An empty list throws EazipValidationError('EMPTY_INPUT'); an unrecognized item shape throws EazipValidationError('INVALID_INPUT') — both synchronously, before any job is created.

Filename resolution

Every source resolves to a zip entry name in this order: an explicit filename, then (for Files) webkitRelativePath — so directory-picker selections keep their folder structure — then .name, then (for URLs) the last path segment, then a generic file-N fallback. The result is sanitized: backslashes become /, null bytes and any .././empty path segments are stripped, and a Windows drive prefix is removed, so a hostile or messy name can never escape the archive root. If two sources resolve to the same entry name, later ones get a (2), (3), … suffix inserted before the extension — the same way a browser dedupes downloaded files.

Remote URLs

For the local strategy, URL sources are fetched by the browser, with credentials: 'omit' — no cookies, no auth headers — so the source must allow CORS for an anonymous request.
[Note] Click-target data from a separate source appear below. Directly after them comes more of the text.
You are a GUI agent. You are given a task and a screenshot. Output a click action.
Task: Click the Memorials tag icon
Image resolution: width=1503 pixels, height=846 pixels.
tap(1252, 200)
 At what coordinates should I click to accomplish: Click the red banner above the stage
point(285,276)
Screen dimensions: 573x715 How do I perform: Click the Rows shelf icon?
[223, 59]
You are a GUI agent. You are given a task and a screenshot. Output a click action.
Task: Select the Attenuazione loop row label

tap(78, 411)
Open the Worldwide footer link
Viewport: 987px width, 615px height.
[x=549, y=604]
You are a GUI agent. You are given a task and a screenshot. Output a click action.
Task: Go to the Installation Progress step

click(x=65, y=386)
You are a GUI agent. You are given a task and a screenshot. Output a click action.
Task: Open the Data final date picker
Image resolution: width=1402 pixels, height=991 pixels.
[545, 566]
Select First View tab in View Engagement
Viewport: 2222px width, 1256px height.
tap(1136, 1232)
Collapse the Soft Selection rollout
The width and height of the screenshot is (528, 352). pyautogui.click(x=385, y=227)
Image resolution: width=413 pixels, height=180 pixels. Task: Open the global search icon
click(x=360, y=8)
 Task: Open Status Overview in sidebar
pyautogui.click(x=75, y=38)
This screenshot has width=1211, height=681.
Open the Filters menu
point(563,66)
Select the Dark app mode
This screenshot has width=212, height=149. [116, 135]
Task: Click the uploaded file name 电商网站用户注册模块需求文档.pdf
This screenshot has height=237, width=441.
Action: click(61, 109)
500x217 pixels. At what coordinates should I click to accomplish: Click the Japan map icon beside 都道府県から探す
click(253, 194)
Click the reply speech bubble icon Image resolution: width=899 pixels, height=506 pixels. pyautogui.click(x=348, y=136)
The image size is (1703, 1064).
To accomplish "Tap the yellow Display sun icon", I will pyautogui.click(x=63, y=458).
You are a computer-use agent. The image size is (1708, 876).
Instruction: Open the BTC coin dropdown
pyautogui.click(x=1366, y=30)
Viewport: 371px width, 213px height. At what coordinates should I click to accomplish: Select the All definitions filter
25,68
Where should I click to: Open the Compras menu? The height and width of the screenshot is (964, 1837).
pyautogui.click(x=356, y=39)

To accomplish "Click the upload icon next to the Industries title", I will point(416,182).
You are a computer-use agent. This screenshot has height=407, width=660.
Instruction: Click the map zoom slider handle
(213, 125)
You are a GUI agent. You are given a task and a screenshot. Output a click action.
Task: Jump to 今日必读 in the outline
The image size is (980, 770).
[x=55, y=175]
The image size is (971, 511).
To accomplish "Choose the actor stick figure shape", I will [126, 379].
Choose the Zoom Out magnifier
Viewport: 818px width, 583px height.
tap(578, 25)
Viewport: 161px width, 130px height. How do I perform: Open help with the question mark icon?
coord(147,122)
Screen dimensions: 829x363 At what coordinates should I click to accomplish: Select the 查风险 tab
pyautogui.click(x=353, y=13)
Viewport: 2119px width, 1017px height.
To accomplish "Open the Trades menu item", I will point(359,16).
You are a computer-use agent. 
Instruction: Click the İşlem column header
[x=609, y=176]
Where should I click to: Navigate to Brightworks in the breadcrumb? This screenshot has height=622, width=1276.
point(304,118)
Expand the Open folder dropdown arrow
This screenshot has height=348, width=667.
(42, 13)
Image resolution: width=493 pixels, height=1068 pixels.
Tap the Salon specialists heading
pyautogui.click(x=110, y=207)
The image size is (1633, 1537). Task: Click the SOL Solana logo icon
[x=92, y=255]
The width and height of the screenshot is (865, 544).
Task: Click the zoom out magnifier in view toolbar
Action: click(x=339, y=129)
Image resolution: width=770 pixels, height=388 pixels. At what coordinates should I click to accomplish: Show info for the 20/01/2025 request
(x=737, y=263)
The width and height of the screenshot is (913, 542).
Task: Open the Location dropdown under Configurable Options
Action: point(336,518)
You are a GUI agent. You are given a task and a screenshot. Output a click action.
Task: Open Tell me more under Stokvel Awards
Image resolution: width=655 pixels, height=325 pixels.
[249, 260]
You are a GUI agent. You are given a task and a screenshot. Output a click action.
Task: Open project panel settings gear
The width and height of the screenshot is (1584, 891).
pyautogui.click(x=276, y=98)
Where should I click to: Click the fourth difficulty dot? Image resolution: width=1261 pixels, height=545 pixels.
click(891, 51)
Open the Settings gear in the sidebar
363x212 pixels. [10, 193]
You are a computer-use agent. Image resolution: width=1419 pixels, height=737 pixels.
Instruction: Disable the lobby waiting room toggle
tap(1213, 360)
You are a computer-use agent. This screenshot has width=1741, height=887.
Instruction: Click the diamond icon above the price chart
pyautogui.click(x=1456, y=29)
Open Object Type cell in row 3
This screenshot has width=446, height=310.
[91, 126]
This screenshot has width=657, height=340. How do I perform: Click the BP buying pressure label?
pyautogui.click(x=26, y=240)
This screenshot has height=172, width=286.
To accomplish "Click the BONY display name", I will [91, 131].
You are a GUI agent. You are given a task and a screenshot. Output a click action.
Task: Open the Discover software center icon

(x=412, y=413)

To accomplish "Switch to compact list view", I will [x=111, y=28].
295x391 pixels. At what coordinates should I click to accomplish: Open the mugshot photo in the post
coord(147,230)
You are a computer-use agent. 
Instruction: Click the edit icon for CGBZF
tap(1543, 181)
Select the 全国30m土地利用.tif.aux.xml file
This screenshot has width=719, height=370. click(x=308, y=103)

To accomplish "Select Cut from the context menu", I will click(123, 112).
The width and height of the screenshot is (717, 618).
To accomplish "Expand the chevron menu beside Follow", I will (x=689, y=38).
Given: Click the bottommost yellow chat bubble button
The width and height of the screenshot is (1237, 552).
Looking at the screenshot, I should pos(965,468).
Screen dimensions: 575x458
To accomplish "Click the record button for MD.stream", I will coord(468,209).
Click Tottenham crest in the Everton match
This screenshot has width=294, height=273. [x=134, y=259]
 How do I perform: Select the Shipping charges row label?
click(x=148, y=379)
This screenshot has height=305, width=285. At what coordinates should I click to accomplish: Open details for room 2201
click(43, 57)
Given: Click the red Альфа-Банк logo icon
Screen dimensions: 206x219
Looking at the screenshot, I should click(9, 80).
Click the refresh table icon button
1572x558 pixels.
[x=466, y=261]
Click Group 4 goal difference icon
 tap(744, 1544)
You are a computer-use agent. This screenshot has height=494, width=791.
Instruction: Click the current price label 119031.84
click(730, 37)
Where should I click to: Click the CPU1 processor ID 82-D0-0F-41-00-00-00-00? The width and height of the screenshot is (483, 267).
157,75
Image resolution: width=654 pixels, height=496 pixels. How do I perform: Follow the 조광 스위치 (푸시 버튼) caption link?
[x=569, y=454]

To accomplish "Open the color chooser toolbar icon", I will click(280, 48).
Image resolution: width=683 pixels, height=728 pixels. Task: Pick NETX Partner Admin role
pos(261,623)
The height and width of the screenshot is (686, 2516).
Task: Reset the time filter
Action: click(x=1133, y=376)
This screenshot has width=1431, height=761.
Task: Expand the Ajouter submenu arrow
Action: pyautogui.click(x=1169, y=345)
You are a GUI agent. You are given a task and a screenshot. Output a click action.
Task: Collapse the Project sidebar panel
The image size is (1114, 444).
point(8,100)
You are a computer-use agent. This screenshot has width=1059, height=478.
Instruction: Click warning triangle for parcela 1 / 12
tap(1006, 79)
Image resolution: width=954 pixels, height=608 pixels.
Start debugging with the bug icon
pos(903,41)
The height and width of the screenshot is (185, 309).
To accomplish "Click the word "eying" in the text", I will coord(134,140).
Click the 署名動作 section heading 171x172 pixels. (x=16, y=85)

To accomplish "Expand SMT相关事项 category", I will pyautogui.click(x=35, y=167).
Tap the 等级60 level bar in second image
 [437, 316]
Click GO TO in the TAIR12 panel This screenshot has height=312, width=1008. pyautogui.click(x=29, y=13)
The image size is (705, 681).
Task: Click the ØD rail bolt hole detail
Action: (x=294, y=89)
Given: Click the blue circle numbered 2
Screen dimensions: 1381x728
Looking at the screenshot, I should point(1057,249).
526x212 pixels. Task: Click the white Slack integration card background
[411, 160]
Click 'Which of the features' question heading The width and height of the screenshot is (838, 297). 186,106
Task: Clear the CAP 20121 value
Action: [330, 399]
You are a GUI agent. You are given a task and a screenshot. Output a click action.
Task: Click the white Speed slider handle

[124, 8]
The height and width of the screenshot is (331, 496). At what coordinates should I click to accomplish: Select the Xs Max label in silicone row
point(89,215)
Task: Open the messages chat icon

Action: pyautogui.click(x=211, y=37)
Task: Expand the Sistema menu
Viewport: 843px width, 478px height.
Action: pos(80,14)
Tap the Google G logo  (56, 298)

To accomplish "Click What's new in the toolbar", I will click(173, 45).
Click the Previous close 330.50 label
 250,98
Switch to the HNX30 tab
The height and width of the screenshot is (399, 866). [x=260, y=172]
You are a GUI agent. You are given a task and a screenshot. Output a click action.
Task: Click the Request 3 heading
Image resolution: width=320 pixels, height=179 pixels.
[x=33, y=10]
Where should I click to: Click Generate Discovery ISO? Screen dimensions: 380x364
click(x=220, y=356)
Fetches run through a small pool, concurrency at a time (default 4), while a single writer adds them to the zip in your original input order, so archive ordering stays deterministic regardless of which fetch finishes first. Pass your own fetch (option fetch) to add headers, use a polyfill, or route through a proxy.

The cloud strategy only accepts URL sources — the Eazip API fetches them, not the browser — so a File/Blob source throws EazipValidationError('CLOUD_URL_SOURCES_ONLY'). See Why Eazip Cloud for what "fetched by the API" implies for CORS and allowed hosts.